▸ **ASSIGNED TASK**: Only those lines running from the start of the listing below through the line that holds "Increase Quality value with up stepper arrow" are to be written out, exactly and in full.

====== DATA SECTION

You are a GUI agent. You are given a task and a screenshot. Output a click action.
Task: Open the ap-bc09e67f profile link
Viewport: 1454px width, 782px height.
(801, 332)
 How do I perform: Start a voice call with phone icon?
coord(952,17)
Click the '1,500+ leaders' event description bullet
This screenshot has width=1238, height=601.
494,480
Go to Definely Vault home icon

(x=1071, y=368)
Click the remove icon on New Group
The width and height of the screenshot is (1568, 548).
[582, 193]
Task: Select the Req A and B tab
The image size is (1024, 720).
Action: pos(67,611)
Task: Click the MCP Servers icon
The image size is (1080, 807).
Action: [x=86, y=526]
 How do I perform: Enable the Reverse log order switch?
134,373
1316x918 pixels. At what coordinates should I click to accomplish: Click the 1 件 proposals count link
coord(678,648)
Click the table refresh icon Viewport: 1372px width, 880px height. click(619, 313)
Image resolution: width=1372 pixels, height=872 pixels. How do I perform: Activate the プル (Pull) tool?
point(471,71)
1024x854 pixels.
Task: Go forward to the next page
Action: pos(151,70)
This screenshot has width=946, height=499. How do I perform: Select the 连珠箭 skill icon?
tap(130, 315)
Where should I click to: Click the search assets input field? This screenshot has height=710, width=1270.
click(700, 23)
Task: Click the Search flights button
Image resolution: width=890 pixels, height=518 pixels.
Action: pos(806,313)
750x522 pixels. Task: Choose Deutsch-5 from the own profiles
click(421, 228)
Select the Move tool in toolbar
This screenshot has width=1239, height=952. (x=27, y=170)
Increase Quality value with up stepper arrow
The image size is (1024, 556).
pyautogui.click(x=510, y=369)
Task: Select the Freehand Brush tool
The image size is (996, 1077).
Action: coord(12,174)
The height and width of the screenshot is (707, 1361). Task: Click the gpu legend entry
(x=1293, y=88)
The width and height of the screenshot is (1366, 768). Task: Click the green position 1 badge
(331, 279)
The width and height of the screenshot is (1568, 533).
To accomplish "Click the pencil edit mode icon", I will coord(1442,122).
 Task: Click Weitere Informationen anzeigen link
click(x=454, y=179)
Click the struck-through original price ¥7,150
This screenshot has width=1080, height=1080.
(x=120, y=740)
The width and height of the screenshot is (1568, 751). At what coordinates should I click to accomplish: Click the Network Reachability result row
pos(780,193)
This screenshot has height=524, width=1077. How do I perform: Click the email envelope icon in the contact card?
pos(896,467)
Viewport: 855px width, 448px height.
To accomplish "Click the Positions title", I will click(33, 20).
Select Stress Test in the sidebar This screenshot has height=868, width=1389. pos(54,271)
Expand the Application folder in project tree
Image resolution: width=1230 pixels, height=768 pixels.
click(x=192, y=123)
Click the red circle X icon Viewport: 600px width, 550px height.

============

▸ **RESPONSE TO THIS EXERCISE**:
You are a GUI agent. You are given a task and a screenshot. Output a click action.
Task: Open the ap-bc09e67f profile link
Viewport: 1454px width, 782px height.
(801, 332)
 How do I perform: Start a voice call with phone icon?
coord(952,17)
Click the '1,500+ leaders' event description bullet
This screenshot has width=1238, height=601.
494,480
Go to Definely Vault home icon

(x=1071, y=368)
Click the remove icon on New Group
The width and height of the screenshot is (1568, 548).
[582, 193]
Task: Select the Req A and B tab
The image size is (1024, 720).
Action: pos(67,611)
Task: Click the MCP Servers icon
The image size is (1080, 807).
Action: [x=86, y=526]
 How do I perform: Enable the Reverse log order switch?
134,373
1316x918 pixels. At what coordinates should I click to accomplish: Click the 1 件 proposals count link
coord(678,648)
Click the table refresh icon Viewport: 1372px width, 880px height. click(619, 313)
Image resolution: width=1372 pixels, height=872 pixels. How do I perform: Activate the プル (Pull) tool?
point(471,71)
1024x854 pixels.
Task: Go forward to the next page
Action: pos(151,70)
This screenshot has width=946, height=499. How do I perform: Select the 连珠箭 skill icon?
tap(130, 315)
Where should I click to: Click the search assets input field? This screenshot has height=710, width=1270.
click(700, 23)
Task: Click the Search flights button
Image resolution: width=890 pixels, height=518 pixels.
Action: pos(806,313)
750x522 pixels. Task: Choose Deutsch-5 from the own profiles
click(421, 228)
Select the Move tool in toolbar
This screenshot has width=1239, height=952. (x=27, y=170)
Increase Quality value with up stepper arrow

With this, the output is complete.